[Saved data entries]
****************************************
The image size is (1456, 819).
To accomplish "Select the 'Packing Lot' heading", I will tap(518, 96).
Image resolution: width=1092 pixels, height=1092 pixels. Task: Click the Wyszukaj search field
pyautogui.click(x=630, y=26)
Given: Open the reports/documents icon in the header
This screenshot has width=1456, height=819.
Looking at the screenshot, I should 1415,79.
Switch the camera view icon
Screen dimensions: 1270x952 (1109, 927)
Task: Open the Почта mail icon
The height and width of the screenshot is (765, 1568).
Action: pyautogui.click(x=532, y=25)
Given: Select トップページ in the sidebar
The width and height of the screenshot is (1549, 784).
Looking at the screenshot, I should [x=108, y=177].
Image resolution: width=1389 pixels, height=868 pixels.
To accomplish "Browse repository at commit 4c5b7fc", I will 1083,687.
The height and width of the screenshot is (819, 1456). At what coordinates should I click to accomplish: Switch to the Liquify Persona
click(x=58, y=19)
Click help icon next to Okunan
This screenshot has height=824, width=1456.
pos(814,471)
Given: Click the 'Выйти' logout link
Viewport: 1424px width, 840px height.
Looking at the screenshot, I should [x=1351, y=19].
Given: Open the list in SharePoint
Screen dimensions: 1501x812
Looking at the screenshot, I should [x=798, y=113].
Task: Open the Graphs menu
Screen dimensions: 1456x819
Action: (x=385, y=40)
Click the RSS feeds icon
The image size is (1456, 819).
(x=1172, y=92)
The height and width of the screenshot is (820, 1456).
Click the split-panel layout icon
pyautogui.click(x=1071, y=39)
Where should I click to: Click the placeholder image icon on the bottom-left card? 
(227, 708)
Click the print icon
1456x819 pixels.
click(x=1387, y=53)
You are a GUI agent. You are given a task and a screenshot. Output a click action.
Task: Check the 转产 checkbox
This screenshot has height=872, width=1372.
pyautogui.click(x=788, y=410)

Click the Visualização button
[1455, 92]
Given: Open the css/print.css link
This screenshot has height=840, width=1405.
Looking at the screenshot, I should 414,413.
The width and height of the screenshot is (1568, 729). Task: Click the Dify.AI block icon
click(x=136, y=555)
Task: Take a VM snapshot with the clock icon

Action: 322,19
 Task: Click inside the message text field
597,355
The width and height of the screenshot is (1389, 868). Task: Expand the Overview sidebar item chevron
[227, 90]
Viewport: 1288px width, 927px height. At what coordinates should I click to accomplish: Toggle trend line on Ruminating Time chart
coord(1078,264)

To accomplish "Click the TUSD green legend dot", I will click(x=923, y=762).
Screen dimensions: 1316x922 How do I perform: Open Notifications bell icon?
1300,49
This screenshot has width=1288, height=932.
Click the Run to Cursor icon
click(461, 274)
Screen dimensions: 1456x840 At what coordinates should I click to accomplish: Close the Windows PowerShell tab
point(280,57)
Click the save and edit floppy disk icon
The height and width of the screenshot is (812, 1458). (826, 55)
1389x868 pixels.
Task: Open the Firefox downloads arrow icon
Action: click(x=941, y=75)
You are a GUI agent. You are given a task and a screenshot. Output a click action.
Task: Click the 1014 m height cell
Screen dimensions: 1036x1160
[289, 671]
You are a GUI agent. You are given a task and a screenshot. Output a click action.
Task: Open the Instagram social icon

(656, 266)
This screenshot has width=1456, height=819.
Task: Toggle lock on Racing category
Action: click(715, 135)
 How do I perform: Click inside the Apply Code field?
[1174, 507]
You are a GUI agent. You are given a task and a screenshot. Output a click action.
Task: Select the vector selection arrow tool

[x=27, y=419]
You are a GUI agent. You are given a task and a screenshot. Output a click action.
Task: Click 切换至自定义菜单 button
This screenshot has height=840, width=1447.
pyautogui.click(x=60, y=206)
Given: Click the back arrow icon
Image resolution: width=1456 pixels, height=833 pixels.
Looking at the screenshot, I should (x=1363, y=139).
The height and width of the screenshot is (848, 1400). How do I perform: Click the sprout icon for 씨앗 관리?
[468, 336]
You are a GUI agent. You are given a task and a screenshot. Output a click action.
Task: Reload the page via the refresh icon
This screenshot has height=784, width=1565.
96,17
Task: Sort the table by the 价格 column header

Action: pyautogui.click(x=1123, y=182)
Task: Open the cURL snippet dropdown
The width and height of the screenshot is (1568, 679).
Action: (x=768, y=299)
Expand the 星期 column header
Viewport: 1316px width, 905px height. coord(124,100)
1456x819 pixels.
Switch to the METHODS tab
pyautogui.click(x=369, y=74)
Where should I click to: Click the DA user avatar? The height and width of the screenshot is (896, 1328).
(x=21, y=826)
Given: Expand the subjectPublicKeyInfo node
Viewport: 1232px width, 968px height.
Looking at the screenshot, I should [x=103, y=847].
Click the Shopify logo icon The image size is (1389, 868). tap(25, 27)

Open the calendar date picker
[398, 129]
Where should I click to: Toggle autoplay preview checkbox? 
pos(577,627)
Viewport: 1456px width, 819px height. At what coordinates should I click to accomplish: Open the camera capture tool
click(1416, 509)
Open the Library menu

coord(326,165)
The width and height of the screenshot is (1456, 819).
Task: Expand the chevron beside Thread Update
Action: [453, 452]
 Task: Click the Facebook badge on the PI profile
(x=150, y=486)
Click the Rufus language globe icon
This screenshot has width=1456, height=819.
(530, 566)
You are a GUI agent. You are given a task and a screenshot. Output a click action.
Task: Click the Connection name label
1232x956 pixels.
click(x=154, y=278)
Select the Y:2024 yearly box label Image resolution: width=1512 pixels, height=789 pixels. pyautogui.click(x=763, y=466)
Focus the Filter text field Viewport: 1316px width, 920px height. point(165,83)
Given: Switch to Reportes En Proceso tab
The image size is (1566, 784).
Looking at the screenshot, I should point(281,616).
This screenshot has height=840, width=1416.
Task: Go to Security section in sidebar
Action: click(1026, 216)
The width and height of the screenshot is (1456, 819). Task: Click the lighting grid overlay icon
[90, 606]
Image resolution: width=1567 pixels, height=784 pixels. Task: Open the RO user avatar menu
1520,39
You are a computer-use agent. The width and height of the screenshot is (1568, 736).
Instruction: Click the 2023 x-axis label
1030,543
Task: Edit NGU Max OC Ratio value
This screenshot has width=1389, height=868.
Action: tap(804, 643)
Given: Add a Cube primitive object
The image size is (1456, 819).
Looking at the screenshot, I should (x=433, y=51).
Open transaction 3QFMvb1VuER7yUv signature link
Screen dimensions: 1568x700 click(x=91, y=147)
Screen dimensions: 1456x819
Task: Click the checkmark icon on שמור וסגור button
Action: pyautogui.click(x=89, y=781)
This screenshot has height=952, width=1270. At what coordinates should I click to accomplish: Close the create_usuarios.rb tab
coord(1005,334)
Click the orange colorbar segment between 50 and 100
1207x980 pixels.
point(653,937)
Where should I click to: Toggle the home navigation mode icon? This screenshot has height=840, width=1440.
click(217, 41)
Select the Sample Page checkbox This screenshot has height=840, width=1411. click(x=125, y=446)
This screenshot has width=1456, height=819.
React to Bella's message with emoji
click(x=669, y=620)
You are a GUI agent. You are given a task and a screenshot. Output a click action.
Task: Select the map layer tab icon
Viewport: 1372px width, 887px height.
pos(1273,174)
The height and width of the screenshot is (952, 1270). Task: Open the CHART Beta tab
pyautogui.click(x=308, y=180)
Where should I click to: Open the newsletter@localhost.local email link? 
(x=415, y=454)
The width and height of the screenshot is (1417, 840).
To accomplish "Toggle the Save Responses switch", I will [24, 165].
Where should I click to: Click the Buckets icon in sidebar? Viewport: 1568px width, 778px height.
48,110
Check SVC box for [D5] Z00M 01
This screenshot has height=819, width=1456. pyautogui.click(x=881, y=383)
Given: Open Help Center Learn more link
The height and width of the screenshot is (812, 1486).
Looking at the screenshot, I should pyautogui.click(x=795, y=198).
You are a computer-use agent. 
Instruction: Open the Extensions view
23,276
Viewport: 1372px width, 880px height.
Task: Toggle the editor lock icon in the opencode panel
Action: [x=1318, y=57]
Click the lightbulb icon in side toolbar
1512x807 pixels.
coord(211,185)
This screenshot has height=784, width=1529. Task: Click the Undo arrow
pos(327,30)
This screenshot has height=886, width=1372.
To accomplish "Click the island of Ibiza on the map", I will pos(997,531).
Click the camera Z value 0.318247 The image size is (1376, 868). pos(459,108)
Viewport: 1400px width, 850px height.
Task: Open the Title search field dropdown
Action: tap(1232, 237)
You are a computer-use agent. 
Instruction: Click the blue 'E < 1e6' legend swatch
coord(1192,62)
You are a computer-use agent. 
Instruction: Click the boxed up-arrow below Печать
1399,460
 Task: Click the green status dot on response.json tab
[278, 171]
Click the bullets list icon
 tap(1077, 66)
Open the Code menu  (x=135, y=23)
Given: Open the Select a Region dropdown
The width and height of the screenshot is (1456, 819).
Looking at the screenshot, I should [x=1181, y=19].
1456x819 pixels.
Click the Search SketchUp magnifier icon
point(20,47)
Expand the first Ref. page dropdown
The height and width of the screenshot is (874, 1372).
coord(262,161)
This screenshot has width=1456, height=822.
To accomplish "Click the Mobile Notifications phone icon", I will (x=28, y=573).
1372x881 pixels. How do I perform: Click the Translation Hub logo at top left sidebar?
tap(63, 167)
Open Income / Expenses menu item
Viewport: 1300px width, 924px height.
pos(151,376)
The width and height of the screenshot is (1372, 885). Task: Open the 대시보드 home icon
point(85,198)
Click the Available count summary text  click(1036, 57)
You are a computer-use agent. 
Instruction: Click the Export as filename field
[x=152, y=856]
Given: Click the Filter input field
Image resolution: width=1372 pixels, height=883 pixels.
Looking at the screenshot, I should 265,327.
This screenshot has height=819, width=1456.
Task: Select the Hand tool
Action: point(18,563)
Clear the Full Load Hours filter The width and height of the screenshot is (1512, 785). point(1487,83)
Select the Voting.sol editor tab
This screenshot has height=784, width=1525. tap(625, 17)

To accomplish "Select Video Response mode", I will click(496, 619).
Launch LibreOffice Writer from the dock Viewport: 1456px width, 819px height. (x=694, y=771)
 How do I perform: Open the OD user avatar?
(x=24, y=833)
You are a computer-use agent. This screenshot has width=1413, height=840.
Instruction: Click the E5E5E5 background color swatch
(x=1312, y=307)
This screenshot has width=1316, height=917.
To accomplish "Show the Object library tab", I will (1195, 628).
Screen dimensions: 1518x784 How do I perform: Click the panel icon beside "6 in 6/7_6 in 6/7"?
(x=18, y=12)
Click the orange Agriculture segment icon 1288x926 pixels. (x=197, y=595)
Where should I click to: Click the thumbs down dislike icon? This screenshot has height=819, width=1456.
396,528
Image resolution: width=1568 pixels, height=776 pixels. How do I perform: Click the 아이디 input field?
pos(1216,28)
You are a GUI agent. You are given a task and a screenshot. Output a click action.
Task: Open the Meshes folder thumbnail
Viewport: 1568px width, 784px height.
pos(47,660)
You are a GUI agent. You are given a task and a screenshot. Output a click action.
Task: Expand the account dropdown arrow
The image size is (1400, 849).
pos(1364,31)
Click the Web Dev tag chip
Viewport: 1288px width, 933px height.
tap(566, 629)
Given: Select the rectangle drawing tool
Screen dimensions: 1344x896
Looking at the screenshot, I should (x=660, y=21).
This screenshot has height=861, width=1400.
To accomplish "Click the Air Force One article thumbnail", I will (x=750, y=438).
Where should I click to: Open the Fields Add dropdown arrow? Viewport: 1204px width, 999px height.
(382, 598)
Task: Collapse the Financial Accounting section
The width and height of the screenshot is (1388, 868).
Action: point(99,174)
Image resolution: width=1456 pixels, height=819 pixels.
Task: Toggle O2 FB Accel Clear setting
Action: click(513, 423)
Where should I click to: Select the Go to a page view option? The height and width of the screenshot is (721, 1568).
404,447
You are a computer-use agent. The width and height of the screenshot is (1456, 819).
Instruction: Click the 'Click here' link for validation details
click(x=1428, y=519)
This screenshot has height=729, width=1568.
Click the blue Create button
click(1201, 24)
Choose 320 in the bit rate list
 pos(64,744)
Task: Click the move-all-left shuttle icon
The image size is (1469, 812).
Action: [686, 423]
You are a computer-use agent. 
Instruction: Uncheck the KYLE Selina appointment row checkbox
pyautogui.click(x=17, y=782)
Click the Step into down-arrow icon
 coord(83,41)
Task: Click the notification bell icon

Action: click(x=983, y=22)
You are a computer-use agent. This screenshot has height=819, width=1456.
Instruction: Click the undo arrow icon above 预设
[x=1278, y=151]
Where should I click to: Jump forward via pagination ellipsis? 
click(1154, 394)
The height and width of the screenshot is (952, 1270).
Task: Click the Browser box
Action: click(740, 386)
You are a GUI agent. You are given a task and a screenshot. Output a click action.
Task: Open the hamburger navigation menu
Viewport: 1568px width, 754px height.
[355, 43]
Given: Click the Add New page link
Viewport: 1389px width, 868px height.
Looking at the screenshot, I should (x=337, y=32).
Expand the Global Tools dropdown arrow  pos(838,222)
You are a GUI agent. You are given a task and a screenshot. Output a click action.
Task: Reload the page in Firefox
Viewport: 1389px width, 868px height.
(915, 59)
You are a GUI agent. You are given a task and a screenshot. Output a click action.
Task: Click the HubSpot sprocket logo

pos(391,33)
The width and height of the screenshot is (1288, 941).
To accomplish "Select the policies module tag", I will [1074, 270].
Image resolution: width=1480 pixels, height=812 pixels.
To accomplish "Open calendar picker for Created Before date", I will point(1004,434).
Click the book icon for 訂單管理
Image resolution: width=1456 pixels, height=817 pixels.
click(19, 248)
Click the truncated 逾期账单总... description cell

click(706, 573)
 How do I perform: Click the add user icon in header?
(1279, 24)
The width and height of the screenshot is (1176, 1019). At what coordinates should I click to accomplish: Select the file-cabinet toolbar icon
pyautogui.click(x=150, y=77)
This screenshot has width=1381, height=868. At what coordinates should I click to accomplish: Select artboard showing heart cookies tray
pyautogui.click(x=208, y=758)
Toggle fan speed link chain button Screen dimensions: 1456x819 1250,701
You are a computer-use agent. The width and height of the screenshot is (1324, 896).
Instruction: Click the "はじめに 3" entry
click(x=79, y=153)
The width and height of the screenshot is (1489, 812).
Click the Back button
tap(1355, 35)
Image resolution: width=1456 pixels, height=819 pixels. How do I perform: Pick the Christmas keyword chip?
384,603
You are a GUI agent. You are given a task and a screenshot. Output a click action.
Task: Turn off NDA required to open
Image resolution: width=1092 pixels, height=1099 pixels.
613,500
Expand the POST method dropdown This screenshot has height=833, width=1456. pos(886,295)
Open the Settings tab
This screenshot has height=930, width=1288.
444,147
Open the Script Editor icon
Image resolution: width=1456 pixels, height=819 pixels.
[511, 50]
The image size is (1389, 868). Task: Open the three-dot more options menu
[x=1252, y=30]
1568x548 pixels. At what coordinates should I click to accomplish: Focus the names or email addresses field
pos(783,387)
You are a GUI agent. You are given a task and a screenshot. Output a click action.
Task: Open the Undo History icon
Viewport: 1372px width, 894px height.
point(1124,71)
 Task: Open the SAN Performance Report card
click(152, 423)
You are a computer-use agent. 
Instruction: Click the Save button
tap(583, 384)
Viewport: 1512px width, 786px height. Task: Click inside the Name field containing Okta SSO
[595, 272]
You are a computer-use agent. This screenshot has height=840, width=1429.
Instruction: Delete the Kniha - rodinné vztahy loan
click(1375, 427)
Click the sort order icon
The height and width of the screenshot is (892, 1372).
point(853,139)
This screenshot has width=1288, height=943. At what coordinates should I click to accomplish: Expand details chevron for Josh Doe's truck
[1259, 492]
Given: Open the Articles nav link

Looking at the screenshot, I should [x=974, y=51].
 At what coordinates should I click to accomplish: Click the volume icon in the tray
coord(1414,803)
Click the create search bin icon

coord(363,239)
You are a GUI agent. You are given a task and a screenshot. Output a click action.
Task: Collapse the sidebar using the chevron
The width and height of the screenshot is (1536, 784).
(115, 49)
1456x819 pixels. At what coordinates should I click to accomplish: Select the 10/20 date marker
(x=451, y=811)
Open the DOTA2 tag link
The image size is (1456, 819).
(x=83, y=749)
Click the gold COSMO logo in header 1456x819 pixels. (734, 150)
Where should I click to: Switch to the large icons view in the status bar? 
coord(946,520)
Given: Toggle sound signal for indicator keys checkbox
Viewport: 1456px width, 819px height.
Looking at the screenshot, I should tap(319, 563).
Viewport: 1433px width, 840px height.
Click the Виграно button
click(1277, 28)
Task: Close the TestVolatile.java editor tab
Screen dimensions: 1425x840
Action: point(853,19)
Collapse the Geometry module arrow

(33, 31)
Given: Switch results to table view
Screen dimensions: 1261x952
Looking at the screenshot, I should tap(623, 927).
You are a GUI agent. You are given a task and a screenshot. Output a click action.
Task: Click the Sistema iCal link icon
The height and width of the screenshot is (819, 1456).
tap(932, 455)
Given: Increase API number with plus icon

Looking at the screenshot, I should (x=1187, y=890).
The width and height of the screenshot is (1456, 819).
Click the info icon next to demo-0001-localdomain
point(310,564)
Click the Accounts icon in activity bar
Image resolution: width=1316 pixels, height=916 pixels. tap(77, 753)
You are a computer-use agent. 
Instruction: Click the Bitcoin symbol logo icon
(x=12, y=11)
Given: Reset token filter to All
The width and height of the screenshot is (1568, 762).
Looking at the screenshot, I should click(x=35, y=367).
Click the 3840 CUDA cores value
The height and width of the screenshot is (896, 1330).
****************************************
#### What the task asks:
List the lines of the records where "print" occurs.

#### Reply:
Click the print icon
Given: Open the css/print.css link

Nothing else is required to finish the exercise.